6.  Justice Sandra Day O’Connor is perhaps the most high-profile advocate of eradicating judicial elections. She is in favor of the merit selection system with retention elections. In most merit systems, a nonpartisan commission sets the agenda by interviewing potential candidates and then recommending individuals to the governor. Judicial reform advocates would argue that this process is much less political than judicial elections and serves to protect judicial impartiality. These arguments carry great normative appeal. Do you agree or disagree with these arguments?

BONNEAU:  Completely disagree.  “Merit” selection simply moves the politics behind closed doors.  Moreover, retention elections are completely ineffective at removing rogue judges.  At the state supreme court level, only 5 judges (about 1%) have been removed since 1990.  The thought that this produces better quality judges is based on a misguided conceptualization of quality.  There is not one qualified person for either position; rather, there are several qualified people, each “qualified” in a slightly different way.  So, how do we choose among qualified people?  I say, let the people decide; reformers say let the elites decide.  But to pretend that politics isn’t involved is more than a bit naïve.

HALL:  The primary underlying assumptions in Justice O’Connor’s position are: 1) that politics has nothing to do with judging and 2) that appointment plans can effectively remove partisanship and other forms of politics from the selection process. One need only look to the federal courts to find contradictory evidence. The Missouri Plan hardly removes politics but instead relocates control over the state court bench from the electorate to a small elite.

Tennessee is an excellent example of some of the most overt problems with the Missouri Plan. In 1994, Tennessee switched from partisan elections to the Missouri Plan but now is engaging in substantial reform to try to remove the most negative consequences of this choice. Of particular concern was that the process quickly became an elitist, closed-door process dominated by the bar.

There simply is no apolitical way to choose judges. The issue really is about what kind of politics one prefers. The advocacy community speaks of legitimacy but does not recognize the incredible irony in asking citizens to relinquish their role in the selection process to a select handful of political appointees and politicians. On this matter, we should remember that elections are perhaps the most powerful legitimacy conferring institutions in the world.

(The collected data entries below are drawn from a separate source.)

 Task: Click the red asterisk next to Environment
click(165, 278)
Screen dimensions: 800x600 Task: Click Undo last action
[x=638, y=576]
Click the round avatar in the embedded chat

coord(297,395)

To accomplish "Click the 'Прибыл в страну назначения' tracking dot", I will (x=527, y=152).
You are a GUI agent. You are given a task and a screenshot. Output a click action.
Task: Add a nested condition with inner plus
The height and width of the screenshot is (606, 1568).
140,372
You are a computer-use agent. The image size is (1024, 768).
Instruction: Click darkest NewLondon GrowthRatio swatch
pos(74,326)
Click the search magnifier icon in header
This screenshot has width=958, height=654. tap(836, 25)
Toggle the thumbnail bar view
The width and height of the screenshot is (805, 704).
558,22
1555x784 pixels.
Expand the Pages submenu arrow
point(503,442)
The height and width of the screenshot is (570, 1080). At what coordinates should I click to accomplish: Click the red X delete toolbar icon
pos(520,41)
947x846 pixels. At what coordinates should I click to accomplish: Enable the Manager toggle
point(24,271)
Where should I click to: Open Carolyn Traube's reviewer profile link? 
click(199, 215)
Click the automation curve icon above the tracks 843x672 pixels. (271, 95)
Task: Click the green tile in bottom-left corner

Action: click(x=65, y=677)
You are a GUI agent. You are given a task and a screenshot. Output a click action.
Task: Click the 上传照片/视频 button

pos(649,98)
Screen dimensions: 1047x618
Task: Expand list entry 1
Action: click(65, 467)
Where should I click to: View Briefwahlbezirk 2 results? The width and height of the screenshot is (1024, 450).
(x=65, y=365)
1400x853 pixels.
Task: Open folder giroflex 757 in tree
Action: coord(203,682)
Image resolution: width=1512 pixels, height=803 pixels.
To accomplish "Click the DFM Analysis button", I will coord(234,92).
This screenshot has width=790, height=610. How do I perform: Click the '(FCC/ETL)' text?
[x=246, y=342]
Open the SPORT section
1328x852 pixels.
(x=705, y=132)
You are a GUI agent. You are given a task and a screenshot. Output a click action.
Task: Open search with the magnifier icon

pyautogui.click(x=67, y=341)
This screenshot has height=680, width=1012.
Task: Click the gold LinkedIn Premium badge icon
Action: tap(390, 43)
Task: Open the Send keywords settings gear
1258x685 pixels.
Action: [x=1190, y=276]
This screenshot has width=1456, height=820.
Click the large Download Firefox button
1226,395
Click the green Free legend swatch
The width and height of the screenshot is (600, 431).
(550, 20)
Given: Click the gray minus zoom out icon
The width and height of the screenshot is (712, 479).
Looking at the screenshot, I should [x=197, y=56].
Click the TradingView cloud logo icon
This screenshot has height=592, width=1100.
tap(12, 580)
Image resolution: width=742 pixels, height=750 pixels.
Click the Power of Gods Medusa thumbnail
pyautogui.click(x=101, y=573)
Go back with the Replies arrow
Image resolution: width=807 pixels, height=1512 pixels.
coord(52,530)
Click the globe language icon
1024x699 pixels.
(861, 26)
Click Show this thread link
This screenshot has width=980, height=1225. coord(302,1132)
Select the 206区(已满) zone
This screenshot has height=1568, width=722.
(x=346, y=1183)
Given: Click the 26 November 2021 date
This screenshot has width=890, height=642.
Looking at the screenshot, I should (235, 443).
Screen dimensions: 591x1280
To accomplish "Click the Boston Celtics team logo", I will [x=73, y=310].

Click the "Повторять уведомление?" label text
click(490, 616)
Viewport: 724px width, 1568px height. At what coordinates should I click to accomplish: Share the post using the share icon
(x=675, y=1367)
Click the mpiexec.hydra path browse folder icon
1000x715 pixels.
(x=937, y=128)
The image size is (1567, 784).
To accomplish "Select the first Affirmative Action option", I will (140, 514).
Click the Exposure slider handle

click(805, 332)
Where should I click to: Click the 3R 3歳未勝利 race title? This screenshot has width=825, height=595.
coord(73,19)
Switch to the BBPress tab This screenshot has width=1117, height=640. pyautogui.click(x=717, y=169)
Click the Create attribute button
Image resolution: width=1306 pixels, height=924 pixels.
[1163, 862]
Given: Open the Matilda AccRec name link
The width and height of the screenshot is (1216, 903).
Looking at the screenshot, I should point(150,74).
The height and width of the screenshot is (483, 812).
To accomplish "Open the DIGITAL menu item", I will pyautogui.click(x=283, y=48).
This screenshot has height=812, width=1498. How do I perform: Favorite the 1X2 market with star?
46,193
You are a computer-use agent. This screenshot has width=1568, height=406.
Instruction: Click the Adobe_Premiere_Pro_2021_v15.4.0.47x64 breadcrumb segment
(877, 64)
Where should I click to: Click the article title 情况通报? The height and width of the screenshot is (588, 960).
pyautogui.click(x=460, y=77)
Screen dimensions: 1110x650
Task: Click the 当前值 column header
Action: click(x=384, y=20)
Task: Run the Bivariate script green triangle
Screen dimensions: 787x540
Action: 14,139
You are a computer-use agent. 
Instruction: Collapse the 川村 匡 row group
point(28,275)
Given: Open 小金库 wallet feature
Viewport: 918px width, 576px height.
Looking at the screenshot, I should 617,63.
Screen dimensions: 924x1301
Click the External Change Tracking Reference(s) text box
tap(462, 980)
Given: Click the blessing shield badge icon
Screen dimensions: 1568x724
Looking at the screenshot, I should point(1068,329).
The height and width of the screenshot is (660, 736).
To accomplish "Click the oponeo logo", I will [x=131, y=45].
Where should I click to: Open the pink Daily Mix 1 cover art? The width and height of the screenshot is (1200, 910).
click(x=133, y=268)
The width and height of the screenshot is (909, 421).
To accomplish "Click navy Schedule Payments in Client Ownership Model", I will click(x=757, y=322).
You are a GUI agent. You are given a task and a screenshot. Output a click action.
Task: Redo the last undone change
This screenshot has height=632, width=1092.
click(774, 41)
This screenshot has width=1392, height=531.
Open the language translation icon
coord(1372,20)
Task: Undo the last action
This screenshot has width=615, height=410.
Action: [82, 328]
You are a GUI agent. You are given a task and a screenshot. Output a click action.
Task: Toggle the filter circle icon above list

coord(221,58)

However, much more troubling than Justice O’Connor’s proposal is the ABA Plan. The ABA now advocates that all forms of judicial elections be replaced with a gubernatorial appointment scheme devoid of legislative confirmation, which the ABA also considers so wracked with politics as to threaten judicial legitimacy. If adopted, the ABA Plan would be least democratic system operating in the United States.

7.   Does the merit selection system produce more qualified judges than judicial elections?

BONNEAU:  This is something our work has not covered.  However, Eric Posner and his colleagues have a series of papers examining just this topic.  And the answer thus far is a resounding no.  He recently summarized his work HERE.  Undoubtedly, there are anecdotes about bad judges who have ascended to the bench via election.  And the reformers do a great job making everyone hear about those anecdotes.  But bad judges make it to the bench via appointment too—witness the issues the New Hampshire Supreme Court had a few years ago.  And, as one of my colleagues is fond of saying, the plural of anecdote is not data.  Sure, there are individual cases, but there is no systematic evidence that you get better judges using “merit” selection.

HALL:  Extant empirical literature says no. Not only are judges quite similar in objective qualifications across election systems but their job performance does not vary either. This is a critical point because it goes to the very heart of the case for ending judicial elections. Judicial reform advocates consistently have claimed that we would get better judges by not subjecting candidates to the electoral process. This promise has not been fulfilled.

8.   Do the different selection systems in the states result in significantly different types of judging in states courts of last resort? In other words, are judges who are elected more political and ideological in their decision making compared to judges who are selected via the merit system or appointment?

HALL:  This is a complex question for which a simple answer is not possible. Basically, empirical political scientists view all judicial decisionmaking as intrinsically political and ideological, regardless of selection method. Essentially, judges tend to reflect the preferences of those who choose them and these preferences in turn affect judges’ discretionary choices. Moreover, judges are constrained in the extent to which they are free to vote their preferences by many factors, including state and federal law, their own ambitions, and concerns with constituency. Judges in appointment systems with lifetime tenure have more freedom to cast votes consistently with their own preferences, judges in appointment systems with fixed terms renewable by the executive or legislative branch defer to the other branches and thus exercise judicial review less effectively, and judges in elective systems defer to their constituencies on highly visible issues.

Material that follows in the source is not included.